Solanum viarum

Scientific nameSolanum viarum
English: tropical soda apple
Viet Nam: cà trái vàng
Evergreen, erect herb [50–150 (–200) cm tall], with densely hairy stems and branches with recurved (2–5 mm long) and straight spines (up to 20 mm long) on the leaf stalks and the leaf veins.
Leaves: Dark green, glossy above, duller below, hairy, simple, broadly egg-shaped [6–20 cm long and 6–15 cm wide], bluntly lobed, with spines on the veins and hairs on both sides, leaf stalks are 3–7 cm long with prickles. Flowers: White (1.5 cm across), in clusters of 1–5.
Fruits: Berries (fleshy fruits that don’t open at maturity), mottled light and dark green becoming pale yellow as they mature, smooth (2–3 cm across), containing 400 brown seeds (2–3 mm in diameter).
Argentina, southern Brazil, Paraguay and Uruguay.
Medicine and accidentally as a contaminant.
Grassland, forest edges/gaps and riparian vegetation.

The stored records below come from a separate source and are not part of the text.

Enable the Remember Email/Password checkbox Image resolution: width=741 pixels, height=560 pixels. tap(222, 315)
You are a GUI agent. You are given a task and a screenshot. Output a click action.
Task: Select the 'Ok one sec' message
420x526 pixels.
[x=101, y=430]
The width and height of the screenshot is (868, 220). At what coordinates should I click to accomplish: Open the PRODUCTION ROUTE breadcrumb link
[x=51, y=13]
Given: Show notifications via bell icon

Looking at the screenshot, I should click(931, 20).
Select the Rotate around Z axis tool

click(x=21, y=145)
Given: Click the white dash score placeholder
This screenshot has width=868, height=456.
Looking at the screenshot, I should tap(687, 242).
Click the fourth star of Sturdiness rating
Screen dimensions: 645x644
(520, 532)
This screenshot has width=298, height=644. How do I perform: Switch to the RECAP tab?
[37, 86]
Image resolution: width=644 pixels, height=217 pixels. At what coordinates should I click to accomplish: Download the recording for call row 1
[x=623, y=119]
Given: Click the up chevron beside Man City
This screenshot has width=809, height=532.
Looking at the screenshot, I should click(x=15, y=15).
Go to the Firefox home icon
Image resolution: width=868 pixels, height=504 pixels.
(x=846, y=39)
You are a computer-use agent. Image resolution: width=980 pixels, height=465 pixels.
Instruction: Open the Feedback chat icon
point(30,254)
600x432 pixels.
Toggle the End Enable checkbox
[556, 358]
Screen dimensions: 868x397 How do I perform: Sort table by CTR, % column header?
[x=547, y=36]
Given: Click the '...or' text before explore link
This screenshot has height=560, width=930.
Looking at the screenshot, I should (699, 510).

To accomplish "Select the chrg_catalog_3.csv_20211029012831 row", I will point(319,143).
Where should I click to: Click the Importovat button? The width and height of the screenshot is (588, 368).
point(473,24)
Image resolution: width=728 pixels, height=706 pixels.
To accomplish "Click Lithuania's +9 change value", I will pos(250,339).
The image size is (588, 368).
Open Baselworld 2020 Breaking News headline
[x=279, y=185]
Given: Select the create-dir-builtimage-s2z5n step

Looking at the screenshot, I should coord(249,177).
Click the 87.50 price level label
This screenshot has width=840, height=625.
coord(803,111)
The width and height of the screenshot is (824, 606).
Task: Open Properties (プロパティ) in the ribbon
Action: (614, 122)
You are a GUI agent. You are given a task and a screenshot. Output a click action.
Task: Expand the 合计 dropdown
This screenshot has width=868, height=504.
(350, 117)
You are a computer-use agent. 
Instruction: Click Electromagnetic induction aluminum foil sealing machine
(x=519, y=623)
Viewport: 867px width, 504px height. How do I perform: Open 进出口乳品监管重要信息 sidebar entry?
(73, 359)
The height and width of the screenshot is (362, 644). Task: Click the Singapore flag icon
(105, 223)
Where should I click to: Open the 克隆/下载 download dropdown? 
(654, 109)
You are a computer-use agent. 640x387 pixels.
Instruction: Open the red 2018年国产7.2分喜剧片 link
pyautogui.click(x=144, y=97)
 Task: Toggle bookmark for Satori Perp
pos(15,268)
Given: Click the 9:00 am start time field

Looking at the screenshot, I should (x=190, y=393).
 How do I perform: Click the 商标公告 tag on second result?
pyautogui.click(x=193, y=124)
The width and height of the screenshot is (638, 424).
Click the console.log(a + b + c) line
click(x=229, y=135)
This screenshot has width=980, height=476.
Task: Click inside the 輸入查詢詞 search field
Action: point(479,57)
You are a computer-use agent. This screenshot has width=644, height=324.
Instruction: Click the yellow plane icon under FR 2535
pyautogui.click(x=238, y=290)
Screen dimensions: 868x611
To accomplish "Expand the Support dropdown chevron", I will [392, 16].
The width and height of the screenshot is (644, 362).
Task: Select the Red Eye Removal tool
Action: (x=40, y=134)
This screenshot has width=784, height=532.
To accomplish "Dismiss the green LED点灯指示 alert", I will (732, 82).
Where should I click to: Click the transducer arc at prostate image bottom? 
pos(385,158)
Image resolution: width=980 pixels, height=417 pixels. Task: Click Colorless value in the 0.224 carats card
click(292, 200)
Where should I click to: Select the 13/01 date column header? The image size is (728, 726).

Dense stands displace other plant species by crowding or shading them out. The prickles on the plants reduce wildlife forage and prevent movement of animals through invaded areas (USDA-FS, 2005). The foliage and stems are unpalatable to cattle, considerably reducing livestock-carrying capacities (Medal et al., 2012). Control costs of S. viarum to ranchers in Florida were estimated at US$ 6.5–16 million per year (Thomas, 2007). It has also caused poisoning of goats in Florida (Porter et al., 2003). It is an alternative host for many plant diseases including the cucumber mosaic virus, gemini virus, potato leafroll virus, potato virus Y, tobacco etch virus, tomato mosaic virus, tomato mottle virus and the fungal pathogen, Alternaria solani (Cooke, 1997). It is also a host for a number of insect pests (Sudbrink et al., 2000; Medal et al., 2012).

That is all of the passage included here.